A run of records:
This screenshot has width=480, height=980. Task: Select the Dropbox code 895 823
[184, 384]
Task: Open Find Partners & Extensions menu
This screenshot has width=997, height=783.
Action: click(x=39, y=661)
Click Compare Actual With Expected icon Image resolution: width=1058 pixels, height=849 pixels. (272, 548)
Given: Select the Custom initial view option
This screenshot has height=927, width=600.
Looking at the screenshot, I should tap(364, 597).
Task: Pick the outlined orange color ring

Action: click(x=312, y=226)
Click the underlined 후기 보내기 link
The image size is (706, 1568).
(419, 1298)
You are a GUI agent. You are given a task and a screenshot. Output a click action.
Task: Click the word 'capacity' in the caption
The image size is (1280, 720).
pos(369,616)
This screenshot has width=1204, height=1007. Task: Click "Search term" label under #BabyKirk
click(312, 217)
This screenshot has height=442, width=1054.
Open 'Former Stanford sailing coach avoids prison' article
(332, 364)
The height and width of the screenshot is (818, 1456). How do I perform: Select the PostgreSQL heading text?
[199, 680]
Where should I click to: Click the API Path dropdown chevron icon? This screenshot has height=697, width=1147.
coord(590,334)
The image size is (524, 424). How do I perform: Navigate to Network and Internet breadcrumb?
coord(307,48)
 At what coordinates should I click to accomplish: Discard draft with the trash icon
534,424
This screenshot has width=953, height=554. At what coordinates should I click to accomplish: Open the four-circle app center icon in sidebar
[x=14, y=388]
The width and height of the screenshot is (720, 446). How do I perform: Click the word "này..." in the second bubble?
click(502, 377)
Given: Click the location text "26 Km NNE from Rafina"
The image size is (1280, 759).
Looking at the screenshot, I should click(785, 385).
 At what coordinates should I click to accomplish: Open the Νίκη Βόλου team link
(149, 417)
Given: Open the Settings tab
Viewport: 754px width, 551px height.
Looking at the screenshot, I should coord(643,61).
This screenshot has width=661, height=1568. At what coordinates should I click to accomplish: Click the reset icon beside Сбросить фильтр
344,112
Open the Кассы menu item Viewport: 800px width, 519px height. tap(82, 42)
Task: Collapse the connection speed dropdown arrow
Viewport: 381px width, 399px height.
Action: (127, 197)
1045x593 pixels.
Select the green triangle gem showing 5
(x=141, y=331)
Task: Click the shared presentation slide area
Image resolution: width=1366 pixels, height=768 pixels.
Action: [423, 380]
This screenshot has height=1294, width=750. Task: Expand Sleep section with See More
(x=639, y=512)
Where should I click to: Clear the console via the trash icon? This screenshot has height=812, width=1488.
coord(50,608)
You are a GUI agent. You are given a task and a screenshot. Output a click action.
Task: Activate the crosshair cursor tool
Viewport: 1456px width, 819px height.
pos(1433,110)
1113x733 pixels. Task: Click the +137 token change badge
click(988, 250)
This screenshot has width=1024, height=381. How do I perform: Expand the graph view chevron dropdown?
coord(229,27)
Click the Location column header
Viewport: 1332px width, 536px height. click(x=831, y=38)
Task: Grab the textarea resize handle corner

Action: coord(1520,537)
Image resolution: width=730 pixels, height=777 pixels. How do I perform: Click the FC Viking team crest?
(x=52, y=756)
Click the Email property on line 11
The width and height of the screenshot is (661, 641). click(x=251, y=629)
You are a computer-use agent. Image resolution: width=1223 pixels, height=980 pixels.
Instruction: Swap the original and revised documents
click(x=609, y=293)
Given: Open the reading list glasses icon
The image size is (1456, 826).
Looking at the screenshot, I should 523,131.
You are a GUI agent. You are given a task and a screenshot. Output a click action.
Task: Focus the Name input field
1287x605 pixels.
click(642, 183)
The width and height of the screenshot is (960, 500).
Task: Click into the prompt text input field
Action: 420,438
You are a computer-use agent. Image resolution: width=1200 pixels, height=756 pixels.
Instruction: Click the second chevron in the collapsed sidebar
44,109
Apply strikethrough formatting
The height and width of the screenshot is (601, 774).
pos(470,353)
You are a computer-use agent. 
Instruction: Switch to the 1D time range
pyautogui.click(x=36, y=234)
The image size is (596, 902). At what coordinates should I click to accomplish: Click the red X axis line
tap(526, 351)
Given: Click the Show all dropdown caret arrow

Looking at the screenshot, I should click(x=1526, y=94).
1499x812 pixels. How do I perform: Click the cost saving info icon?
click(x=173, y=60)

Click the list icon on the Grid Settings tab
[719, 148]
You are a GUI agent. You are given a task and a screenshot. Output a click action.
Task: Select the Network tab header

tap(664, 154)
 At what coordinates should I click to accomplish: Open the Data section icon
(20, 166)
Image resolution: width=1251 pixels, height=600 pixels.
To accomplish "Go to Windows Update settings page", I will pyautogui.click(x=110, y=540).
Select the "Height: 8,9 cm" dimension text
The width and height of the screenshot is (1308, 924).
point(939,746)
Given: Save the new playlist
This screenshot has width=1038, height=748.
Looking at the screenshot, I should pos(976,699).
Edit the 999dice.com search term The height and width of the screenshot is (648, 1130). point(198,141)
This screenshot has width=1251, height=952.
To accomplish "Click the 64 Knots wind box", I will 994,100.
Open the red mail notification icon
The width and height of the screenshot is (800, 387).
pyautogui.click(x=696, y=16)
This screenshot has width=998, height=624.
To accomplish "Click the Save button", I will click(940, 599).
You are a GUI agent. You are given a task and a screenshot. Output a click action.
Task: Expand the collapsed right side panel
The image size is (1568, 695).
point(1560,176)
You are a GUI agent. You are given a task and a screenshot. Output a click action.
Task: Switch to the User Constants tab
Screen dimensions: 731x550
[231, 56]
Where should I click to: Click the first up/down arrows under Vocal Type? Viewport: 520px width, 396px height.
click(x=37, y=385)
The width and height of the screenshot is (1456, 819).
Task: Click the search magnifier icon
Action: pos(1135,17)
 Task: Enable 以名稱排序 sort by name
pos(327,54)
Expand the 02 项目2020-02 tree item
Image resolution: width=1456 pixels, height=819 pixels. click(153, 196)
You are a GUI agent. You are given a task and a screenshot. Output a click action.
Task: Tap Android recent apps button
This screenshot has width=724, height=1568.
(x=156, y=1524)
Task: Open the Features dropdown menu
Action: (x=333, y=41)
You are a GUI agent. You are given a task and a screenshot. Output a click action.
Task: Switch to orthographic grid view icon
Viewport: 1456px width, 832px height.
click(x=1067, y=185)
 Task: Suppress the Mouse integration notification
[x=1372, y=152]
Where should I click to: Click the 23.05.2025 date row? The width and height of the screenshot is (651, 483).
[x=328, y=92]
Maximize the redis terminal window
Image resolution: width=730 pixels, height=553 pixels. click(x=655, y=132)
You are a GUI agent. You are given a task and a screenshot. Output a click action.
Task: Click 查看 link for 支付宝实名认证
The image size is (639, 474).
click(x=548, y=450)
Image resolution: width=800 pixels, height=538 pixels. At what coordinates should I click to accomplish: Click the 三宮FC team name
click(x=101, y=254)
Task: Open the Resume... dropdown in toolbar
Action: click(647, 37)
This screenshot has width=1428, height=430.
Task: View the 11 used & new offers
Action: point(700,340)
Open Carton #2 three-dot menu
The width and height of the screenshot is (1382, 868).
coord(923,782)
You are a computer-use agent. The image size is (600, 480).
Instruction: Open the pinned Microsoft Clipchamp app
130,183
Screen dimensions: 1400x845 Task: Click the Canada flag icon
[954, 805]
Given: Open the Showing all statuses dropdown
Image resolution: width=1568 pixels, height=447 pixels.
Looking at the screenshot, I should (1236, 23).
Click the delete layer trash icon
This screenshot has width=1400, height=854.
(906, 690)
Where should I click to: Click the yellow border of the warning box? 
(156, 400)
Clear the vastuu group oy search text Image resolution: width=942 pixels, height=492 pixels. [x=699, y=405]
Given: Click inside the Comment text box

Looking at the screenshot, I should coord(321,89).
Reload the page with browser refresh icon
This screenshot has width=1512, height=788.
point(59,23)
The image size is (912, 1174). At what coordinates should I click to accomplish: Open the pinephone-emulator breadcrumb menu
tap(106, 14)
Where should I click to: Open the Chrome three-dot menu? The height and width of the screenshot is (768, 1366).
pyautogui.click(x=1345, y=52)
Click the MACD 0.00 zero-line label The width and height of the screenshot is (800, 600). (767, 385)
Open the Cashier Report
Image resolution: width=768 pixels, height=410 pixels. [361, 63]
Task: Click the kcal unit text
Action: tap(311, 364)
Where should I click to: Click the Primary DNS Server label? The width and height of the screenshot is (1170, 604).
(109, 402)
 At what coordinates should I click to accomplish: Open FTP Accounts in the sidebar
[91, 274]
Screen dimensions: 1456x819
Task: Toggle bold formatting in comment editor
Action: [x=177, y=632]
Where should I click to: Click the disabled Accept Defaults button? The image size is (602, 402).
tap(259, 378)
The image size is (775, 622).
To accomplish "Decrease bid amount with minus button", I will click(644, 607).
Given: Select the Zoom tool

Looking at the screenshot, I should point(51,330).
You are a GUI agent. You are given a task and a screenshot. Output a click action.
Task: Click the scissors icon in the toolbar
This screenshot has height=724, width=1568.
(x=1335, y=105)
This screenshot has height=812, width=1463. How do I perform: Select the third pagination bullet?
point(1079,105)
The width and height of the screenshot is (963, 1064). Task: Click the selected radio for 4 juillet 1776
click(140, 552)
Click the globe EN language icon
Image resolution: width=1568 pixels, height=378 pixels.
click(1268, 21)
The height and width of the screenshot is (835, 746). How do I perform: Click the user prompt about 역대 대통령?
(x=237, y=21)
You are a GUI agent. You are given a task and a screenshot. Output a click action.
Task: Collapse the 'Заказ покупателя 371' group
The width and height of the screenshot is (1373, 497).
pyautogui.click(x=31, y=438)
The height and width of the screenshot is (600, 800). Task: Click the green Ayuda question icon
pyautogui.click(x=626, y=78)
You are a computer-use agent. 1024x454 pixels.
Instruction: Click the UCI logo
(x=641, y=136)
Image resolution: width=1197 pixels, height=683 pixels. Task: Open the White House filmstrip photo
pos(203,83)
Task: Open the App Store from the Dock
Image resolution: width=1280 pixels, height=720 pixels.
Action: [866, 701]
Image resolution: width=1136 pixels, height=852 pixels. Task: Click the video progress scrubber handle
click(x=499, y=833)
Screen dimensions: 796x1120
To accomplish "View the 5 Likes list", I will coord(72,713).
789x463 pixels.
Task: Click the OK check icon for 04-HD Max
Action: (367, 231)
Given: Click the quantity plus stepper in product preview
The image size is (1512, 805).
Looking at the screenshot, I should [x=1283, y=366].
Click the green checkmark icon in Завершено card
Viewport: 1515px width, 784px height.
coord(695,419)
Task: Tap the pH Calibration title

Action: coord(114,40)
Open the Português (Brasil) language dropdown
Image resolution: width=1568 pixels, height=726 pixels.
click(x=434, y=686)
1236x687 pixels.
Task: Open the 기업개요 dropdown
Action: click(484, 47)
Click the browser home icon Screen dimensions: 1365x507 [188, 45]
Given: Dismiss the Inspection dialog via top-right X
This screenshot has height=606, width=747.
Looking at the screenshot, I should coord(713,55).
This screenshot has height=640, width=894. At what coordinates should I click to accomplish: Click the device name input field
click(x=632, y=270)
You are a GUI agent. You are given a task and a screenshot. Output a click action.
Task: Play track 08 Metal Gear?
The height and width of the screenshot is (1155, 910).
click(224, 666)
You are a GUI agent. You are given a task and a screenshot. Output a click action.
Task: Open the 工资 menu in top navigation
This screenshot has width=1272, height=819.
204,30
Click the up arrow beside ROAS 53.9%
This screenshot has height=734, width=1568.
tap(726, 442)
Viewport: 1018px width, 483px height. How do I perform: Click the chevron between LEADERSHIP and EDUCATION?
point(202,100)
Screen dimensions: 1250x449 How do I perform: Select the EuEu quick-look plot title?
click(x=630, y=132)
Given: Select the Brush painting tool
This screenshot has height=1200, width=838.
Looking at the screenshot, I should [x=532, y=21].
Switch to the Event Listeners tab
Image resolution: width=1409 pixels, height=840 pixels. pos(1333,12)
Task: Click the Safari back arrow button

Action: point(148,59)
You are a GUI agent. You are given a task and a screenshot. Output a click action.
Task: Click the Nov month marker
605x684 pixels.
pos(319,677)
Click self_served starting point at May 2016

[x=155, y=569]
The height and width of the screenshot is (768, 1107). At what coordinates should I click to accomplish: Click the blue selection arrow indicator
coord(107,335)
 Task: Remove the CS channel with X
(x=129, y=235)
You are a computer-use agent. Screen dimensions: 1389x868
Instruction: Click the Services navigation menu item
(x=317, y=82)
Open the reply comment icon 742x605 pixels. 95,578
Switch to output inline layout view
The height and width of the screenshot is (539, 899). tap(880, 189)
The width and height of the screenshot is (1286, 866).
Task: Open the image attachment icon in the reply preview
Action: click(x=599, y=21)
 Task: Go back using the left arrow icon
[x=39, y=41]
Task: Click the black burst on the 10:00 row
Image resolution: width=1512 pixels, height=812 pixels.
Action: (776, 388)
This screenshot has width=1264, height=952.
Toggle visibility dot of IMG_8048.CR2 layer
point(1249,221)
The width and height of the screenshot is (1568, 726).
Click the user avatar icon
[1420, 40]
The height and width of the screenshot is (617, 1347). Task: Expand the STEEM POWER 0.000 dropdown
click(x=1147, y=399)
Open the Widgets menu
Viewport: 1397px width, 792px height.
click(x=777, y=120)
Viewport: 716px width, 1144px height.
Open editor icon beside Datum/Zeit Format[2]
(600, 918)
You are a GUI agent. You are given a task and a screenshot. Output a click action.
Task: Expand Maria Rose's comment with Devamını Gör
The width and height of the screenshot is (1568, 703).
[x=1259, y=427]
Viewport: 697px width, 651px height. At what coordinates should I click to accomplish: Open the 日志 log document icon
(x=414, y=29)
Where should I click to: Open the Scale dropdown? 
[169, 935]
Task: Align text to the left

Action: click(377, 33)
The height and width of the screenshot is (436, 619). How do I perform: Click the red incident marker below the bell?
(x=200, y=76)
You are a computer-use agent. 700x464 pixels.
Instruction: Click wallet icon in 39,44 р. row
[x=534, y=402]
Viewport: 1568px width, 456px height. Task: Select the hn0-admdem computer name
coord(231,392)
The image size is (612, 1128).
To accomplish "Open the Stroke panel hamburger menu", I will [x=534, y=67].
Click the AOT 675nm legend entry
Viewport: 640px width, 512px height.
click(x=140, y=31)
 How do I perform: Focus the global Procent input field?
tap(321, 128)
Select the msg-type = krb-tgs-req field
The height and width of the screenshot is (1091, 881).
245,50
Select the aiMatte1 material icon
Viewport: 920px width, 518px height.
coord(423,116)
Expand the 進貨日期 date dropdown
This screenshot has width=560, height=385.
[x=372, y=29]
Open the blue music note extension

TASK INSTRUCTIONS:
Copy out the data word for word, starting at the line that contains "Image resolution: width=730 pixels, height=777" and ending after the line that contains "The width and height of the screenshot is (661, 641).".

RESULT OF THE EXERCISE:
Image resolution: width=730 pixels, height=777 pixels. How do I perform: Click the FC Viking team crest?
(x=52, y=756)
Click the Email property on line 11
The width and height of the screenshot is (661, 641). click(x=251, y=629)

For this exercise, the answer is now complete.